The University of Michigan Center for Digital Curricula is an educational  research center at the University of Michigan, College of Engineering, in Ann Arbor, Michigan dedicated to the development of deeply-digital, open educational resources.

History 
In 2019 professors Elliot Soloway and Cathie Norris founded the Center for Digital Curricula under the auspices of the University of Michigan, College of Engineering, for the purposes of building deeply-digital open curricula.
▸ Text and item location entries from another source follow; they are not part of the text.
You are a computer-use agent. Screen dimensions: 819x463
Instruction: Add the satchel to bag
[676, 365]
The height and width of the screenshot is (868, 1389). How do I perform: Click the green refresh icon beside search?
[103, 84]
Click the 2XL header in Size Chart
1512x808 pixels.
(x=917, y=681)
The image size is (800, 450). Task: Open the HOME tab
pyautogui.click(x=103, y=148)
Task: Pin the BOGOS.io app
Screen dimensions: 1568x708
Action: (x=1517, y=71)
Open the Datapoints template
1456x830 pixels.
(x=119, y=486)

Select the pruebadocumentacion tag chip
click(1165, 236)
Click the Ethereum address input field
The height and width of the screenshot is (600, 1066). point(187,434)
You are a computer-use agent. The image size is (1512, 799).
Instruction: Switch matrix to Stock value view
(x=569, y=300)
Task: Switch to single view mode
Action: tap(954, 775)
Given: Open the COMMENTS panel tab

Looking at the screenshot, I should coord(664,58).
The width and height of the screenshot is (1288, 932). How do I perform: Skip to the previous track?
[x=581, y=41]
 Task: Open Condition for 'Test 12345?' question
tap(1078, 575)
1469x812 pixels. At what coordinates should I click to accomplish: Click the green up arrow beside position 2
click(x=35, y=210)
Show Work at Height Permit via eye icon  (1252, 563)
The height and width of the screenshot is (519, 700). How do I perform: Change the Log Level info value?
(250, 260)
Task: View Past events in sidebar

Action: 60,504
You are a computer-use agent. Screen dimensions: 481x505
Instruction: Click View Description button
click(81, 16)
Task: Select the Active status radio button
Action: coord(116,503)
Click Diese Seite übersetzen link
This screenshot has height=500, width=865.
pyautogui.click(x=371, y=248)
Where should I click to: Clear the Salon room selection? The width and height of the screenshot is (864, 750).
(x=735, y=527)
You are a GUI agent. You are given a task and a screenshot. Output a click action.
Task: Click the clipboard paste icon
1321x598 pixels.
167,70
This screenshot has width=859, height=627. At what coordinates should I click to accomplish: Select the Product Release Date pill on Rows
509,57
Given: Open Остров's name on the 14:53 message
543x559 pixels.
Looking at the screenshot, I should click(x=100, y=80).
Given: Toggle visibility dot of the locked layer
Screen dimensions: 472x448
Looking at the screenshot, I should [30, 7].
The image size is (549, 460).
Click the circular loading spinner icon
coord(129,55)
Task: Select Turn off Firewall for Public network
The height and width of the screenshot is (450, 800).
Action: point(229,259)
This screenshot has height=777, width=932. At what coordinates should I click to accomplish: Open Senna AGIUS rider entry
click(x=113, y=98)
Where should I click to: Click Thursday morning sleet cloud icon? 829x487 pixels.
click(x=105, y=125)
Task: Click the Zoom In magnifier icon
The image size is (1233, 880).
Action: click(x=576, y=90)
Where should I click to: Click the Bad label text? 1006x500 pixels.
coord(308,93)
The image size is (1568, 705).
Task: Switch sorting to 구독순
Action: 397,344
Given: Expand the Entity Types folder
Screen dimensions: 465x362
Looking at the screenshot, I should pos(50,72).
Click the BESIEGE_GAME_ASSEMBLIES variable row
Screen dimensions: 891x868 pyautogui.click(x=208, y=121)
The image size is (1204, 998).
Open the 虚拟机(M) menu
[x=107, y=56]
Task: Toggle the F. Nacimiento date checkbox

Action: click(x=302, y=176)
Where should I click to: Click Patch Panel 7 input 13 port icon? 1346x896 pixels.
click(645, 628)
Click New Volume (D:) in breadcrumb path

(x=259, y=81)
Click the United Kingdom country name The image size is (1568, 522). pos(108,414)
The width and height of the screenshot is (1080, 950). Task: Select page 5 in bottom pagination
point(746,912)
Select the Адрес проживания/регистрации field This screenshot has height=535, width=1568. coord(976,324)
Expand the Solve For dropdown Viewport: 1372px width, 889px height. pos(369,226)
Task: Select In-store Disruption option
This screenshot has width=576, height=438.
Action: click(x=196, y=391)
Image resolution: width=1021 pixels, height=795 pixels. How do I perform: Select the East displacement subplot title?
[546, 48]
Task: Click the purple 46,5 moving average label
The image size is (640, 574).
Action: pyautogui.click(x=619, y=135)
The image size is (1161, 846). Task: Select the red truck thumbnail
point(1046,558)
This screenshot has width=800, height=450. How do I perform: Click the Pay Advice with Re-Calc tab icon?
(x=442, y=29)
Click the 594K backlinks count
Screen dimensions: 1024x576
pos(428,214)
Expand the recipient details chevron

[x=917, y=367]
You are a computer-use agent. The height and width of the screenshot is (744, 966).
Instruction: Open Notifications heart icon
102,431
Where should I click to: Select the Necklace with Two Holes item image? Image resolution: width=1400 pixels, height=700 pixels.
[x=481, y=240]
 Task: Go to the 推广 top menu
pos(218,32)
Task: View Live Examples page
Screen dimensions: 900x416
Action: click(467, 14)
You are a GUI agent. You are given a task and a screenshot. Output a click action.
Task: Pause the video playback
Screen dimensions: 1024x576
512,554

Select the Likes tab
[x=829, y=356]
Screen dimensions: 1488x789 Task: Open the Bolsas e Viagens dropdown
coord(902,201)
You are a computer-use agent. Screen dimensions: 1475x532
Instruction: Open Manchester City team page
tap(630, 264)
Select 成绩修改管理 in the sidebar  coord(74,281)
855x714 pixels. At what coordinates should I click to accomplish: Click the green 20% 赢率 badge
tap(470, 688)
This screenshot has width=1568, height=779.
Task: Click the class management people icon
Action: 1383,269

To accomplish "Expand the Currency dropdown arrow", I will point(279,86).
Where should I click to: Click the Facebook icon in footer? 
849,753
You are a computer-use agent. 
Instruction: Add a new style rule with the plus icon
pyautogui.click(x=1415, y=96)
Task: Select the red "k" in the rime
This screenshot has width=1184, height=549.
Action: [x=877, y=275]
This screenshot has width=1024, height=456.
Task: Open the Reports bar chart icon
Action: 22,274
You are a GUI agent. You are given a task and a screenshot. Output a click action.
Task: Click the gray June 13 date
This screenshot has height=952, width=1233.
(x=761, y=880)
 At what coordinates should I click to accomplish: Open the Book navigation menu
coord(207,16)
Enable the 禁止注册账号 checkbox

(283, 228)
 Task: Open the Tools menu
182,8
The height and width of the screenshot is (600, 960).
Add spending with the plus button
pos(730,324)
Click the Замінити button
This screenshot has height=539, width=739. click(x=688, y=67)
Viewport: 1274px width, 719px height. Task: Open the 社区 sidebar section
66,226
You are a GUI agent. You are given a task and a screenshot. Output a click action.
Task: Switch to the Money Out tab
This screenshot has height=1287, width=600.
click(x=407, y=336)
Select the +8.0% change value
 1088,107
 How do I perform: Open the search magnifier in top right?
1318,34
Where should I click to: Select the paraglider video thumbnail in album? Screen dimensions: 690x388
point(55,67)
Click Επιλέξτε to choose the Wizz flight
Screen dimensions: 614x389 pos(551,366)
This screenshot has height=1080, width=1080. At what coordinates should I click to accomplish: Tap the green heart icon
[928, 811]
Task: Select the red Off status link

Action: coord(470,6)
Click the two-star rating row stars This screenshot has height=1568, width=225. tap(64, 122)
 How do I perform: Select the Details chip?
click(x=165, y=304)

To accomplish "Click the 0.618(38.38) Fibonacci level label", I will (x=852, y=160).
These curricula, composed by the Center's team of educators, are designed to be delivered through the Collabrify Roadmap Platform,  a software platform first developed in the mid 2010s.   

Roadmaps - the visual format for the deeply-digital lessons - have been produced at the University of Michigan College of Engineering.  Currently, the Center provides standards-aligned curricula for K-5, all 4 core subjects (ELA, math, science, social studies). The Roadmap lessons use the Collabrify Suite of Productivity Tools in supporting highly-interactive, engaging, lessons. The Suite includes: Collabrify Multimedia Writer (writing with text, video, audio, images), Collabrify Flipbook (drawing, animating), Collabrify Venn (Venn diagramming, Collabrify Chart (spreadsheeting), Collabrify Map (concept mapping), Collabrify PDFpal (editing PDF files). All apps are "collabrified" - they support synchronous collaboration.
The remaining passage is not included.